My Fair Lady

You have to credit Milton Musical Society’s business nous: this year they have followed up two of the dozen sure-fire certainties to put bums on seats – Fiddler and Oklahoma! – with a third, My Fair Lady, to mark their 50th anniversary. The all-but-sold-out Regent Centre on the opening night confirmed the commercial wisdom of the choice. Which is all very well, but quite irrelevant if the production itself is not of a standard to please the audience and bring them back for more. Happily, the first-night audience’s reaction suggests that this production not only reaches that standard but exceeds it by a country mile. Shaw filled Pygmalion, on which the musical is based, with humour, pathos, clever characterisation, moral questioning and social comment, and all of these are fully brought out. There are three outstanding acting performances, three unforgettable moments and the music is well performed – no wonder the reception was so enthusiastic.

My Fair LadyMy Fair Lady can only work if a first-class actress is playing Eliza, and Amy McIntosh is exactly that.
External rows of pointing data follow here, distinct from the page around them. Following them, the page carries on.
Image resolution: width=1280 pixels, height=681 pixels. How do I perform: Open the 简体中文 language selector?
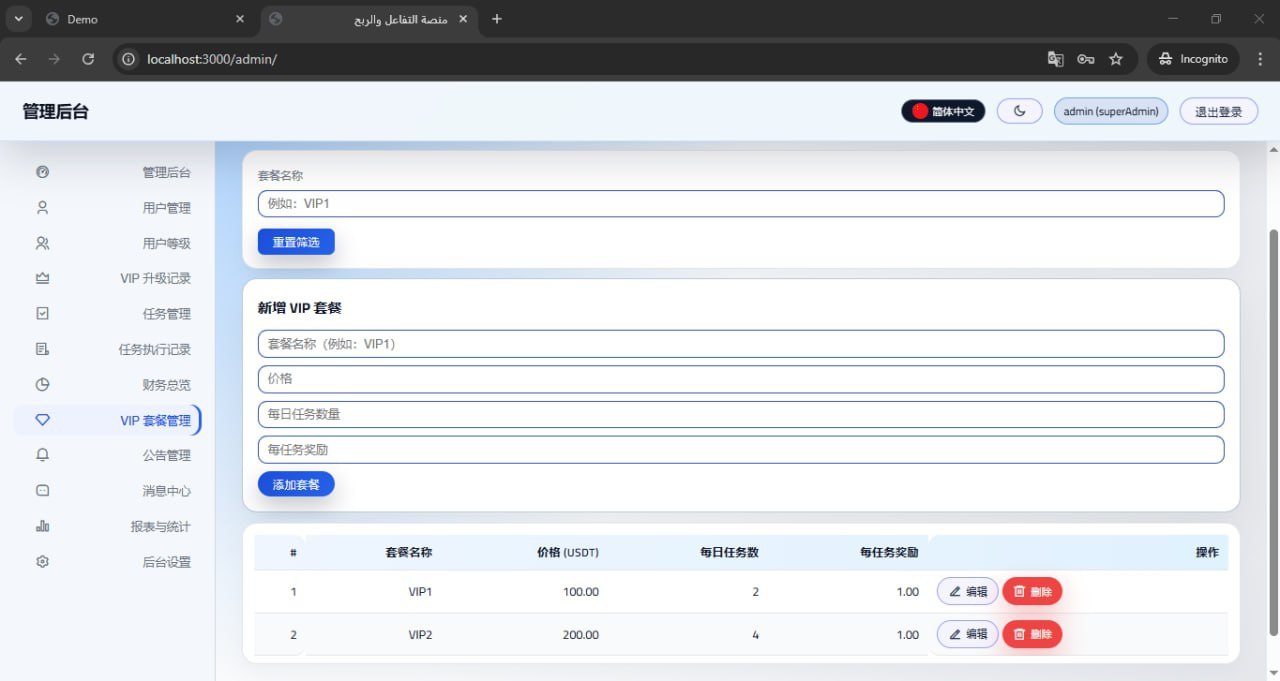[x=943, y=111]
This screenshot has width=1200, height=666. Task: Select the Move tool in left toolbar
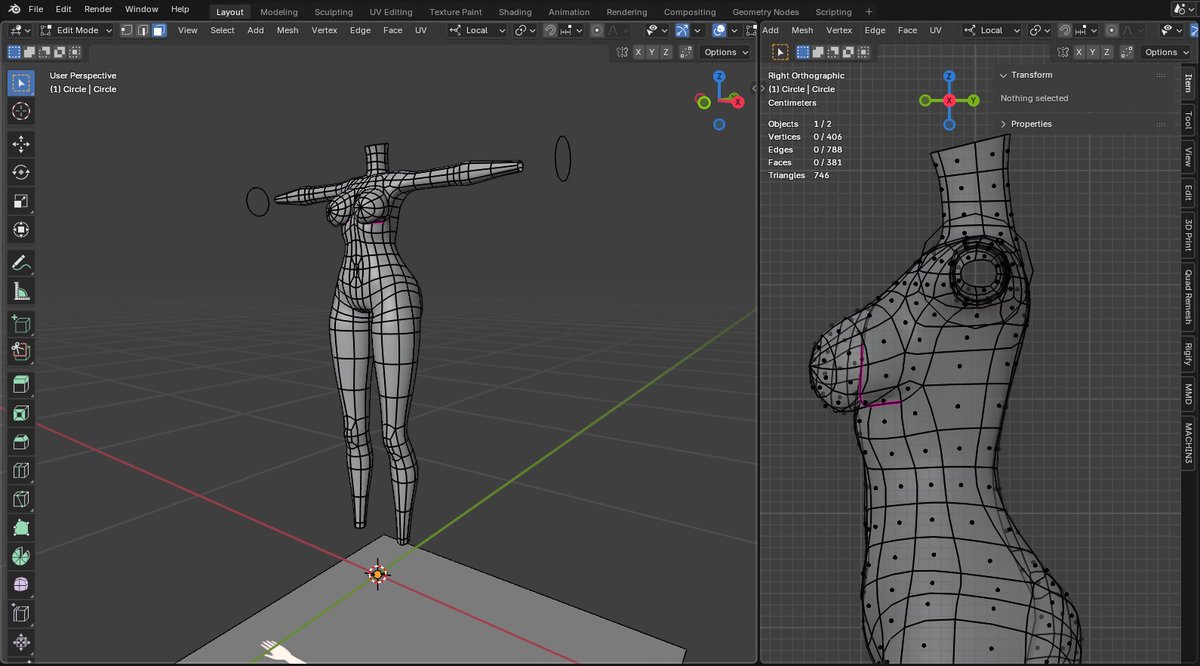21,144
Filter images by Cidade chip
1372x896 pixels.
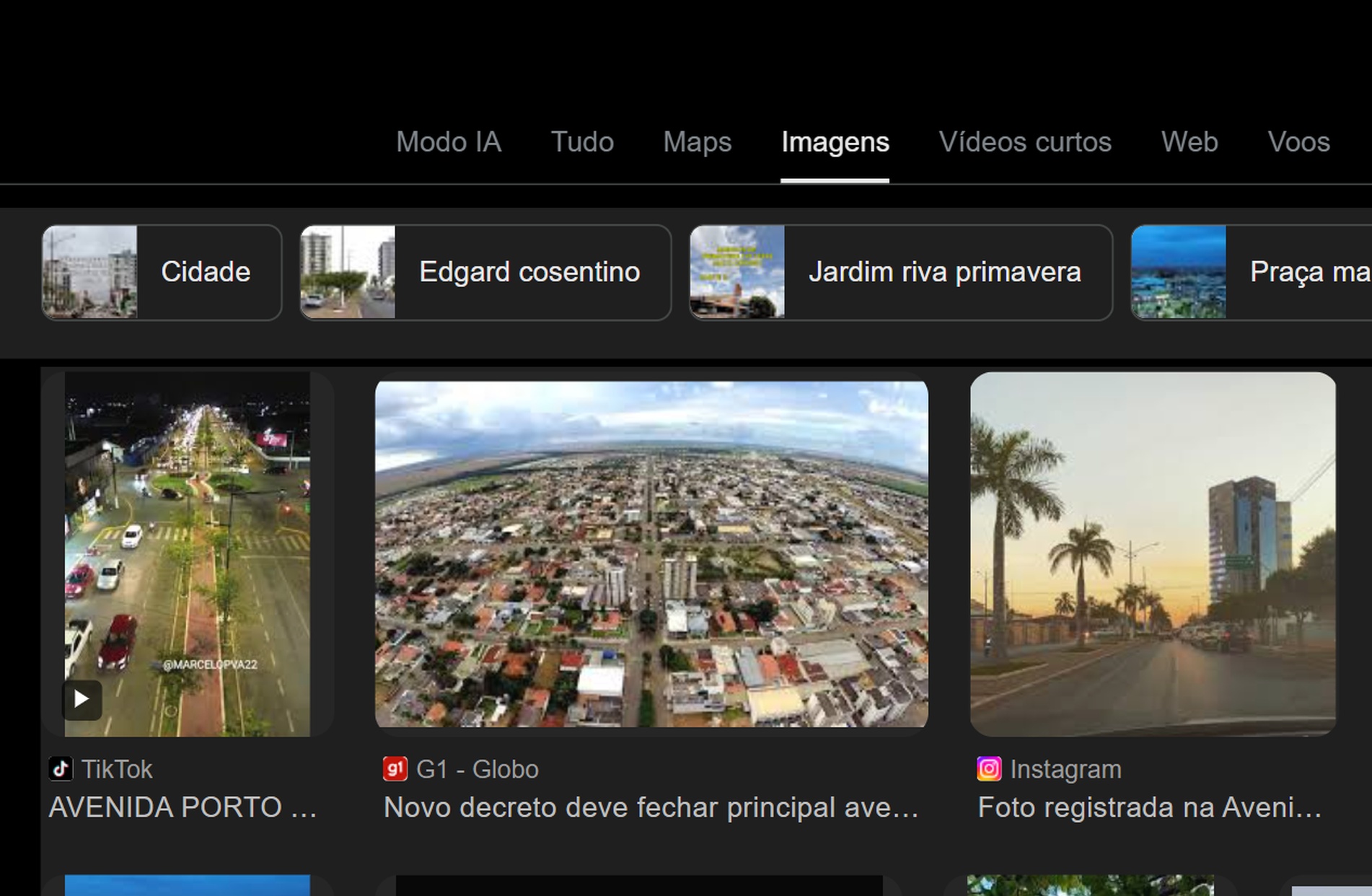(162, 272)
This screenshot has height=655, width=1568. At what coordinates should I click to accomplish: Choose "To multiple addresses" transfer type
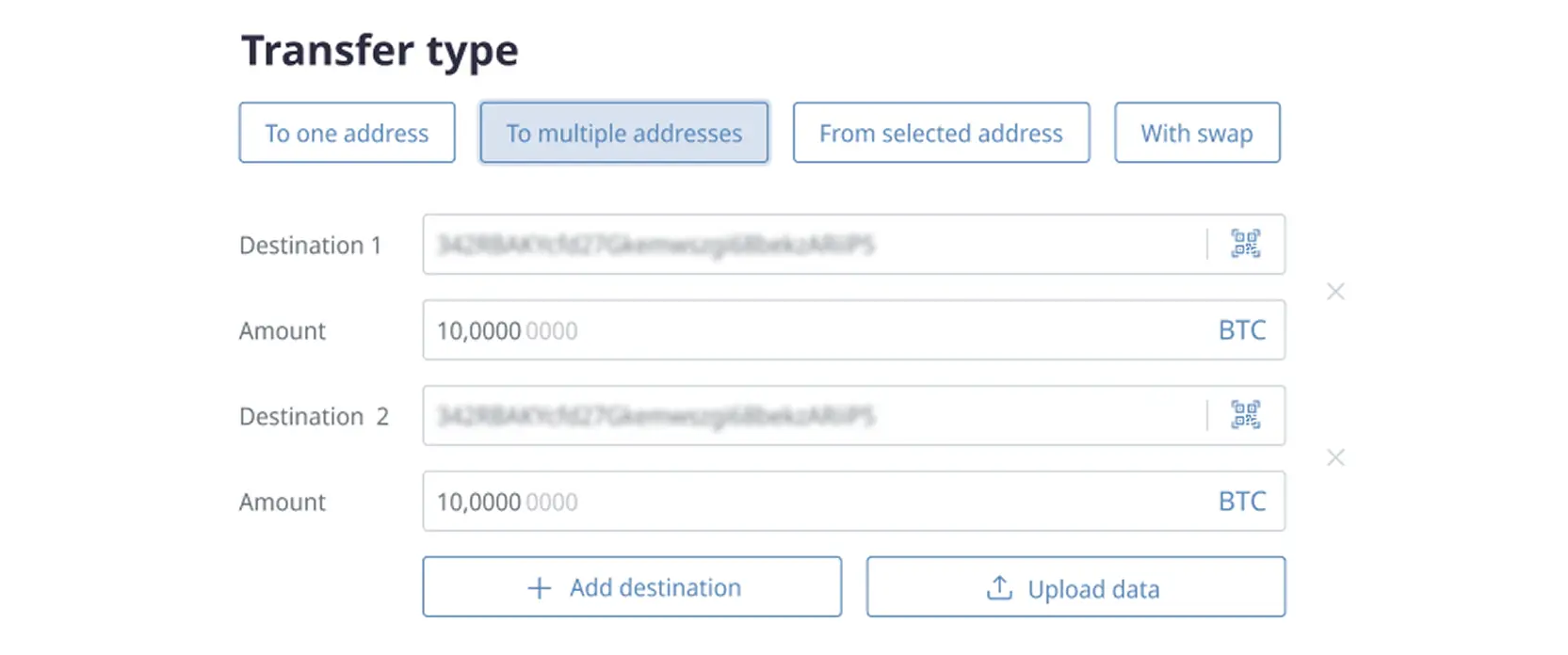(x=623, y=133)

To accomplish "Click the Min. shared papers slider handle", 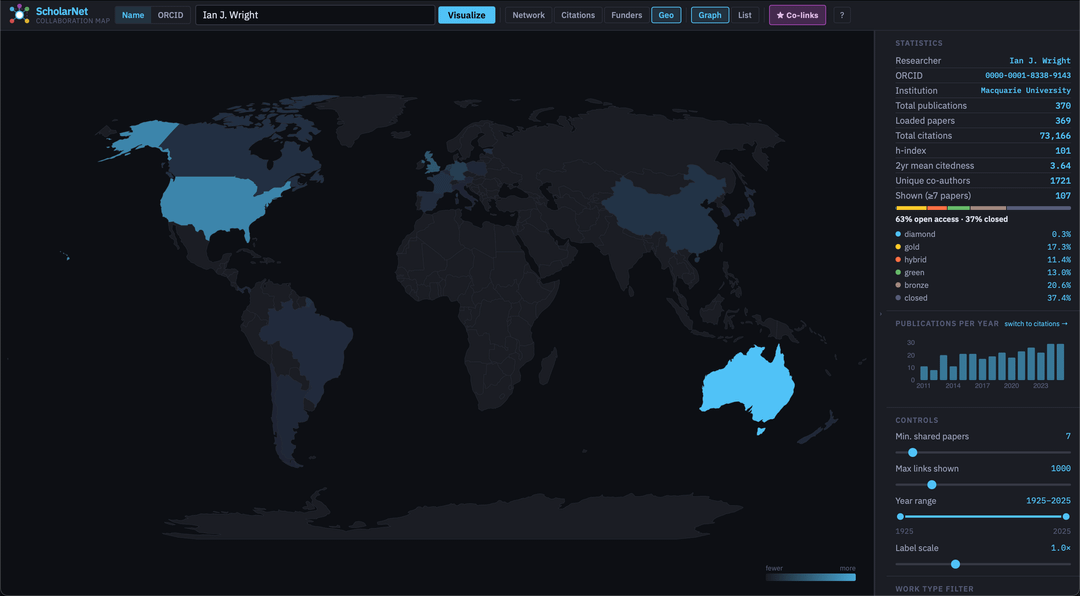I will click(912, 453).
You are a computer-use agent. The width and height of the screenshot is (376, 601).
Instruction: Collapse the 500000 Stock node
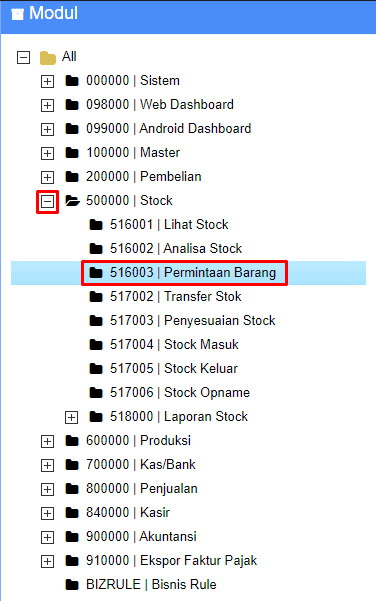point(48,202)
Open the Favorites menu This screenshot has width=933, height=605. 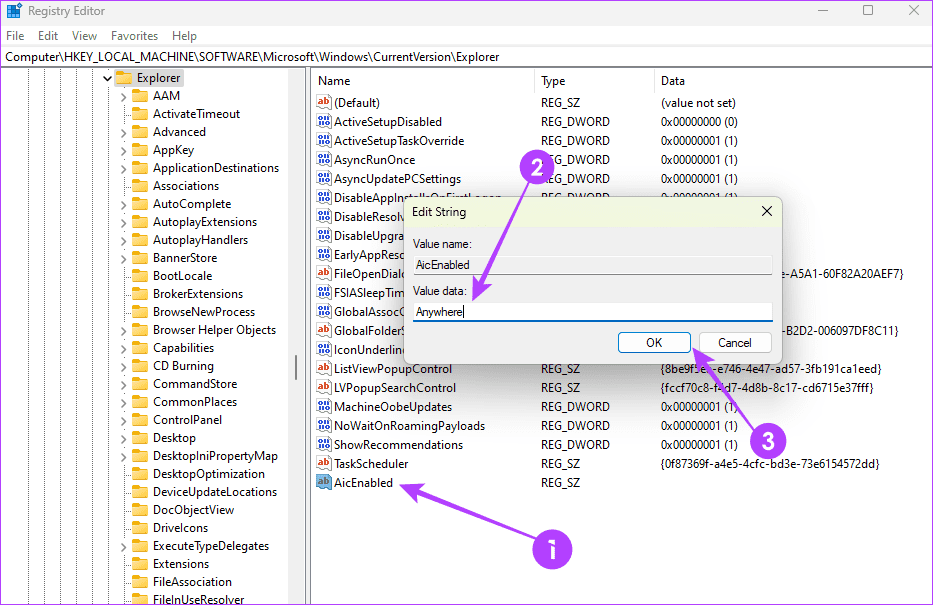pos(134,36)
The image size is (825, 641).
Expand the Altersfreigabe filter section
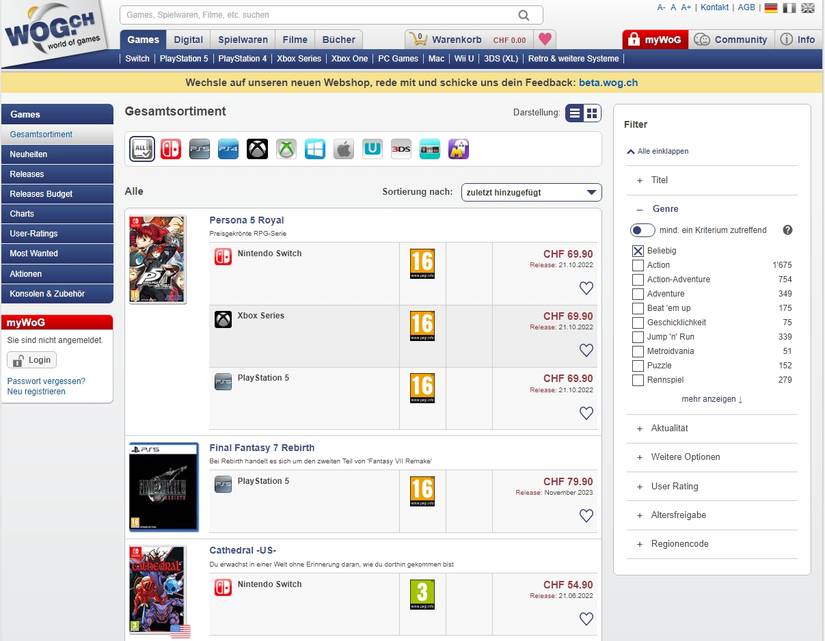679,515
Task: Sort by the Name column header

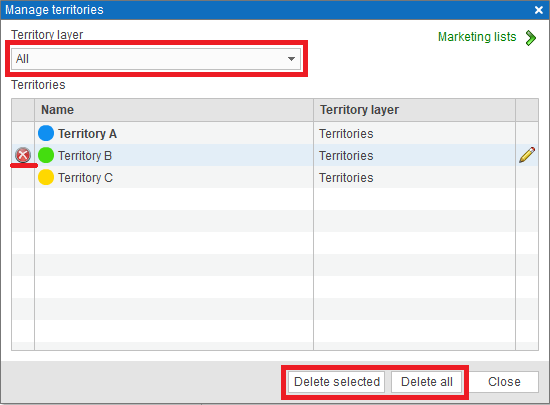Action: pyautogui.click(x=174, y=110)
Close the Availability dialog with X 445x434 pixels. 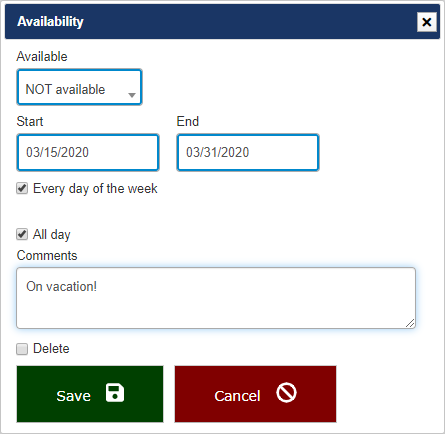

The first unforgettable moment, impressive and moving, comes soon after she arrives at Higgins’s house, when she is standing a few steps up the stairs while Higgins is dictating the terms on which she may stay: a small, almost fragile figure, but exuding defiance and determination. To convey that in a brief tableau shows how she inhabits the part. Amy plays the role with huge energy but knows the virtue of stillness, of pauses and of vocal modulation. She has a very serviceable singing voice but is more of an actor than a singer: in the programme she lists only her (considerable) achievements in musical theatre, but I would be intrigued to see her in a demanding part in a straight play.

My Fair Lady can only work if a first-class actor is playing Higgins, and Alex Cook is exactly that. Sorry about the déjà vu, but the play depends equally on the two parts like a bicycle depends on two wheels. Higgins suits Alex better than Curly in Oklahoma! did last year and he gives a profoundly thoughtful interpretation. Largely shunning Rex Harrison’s talking to music, he reminds us that Lerner and Loewe wrote some good tunes that are almost unknown to owners of the original cast LP. He quickly establishes Higgins as a man untroubled by self-doubt: thick-skinned, single-minded, arrogant and in many ways insufferable. Only at the very end does this mask slip, and it is thanks to Alex’s skilful playing of those vital last ten minutes that we believe in and sympathise with his sudden vulnerability.

Dennis Osment as Colonel Pickering must take some of the credit for the chemistry that exists between himself and the two principals as the painful business of training Eliza in act 1 builds up to memorable moment no. 2: when Eliza first falters out ‘The rain in Spain stays mainly in the plain’. The hairs on the back of my neck were sticking out at right-angles. It was a rare blot on the production that on opening night anyway, Dennis’s knowledge of his lines was sometimes uncertain and led to a drop in the pace.

Put two actors of the calibre of Amy and Alex together and there are some sizzlingly effective scenes, none better than the one after the ball: memorable moment no. 3. Amy has just had the difficult job of standing downstage for a long time, not saying a word, but conveying only through facial expressions her distress as Higgins compliments everyone but her. When she tries to explain why she is so upset at the situation she finds herself in – between two worlds but belonging to neither of them – Higgins genuinely can’t understand, but his loss of temper shows that he is dimly aware that he is in danger of losing something precious to him.

The third outstanding performance comes from Mark Ward as Alfred Doolittle. He lights up the stage when he is on through his sheer happiness, a happiness that comes from self-confidence – did Shaw intend us to contrast this uncomplicated quality in him with Higgins’s arrogance? Certainly the meeting of the two is a duel of Titans from opposite sides of the track, and I have never heard Doolittle’s speech on how the undeserving poor can’t afford morals better done.

There is a lovely comic cameo from Beverley Harris as Mrs Higgins, while Adam Davis looks suitably man-about-town and sings well as Freddy Eynsford-Hill. The chorus interprets Stephanie Constantine-Smith’s simple but serviceable choreography enthusiastically, especially in ‘I’m getting married in the morning’, but by contrast with the permanently miked-up principals, their tuneful vocal contributions sound a little thin.

My Fair Lady is a big, complicated show (a member of the chorus can have as many as eight costume changes), and credit both to director John Teather for holding it together and to the stage crew for the slick scene changes. There are some sumptuous costumes, too, Eliza’s Ascot outfit drawing a gasp from the audience.

If I have heard a better first-night orchestra at an amateur production, I can’t remember it. The standard of the musicality in this production matches that of the acting, a considerable compliment for which musical director Lee Marchant deserves huge credit.

A minor criticism is that the curtain call seems protracted and complicated for a show that is already very long, and the final pose suggests a failure to understand Eliza’s thinking. Overall, though, this is a truly memorable theatrical experience. It runs till 21 April at 7.30, with a 2.30 matinée on 21 April. Don’t miss it!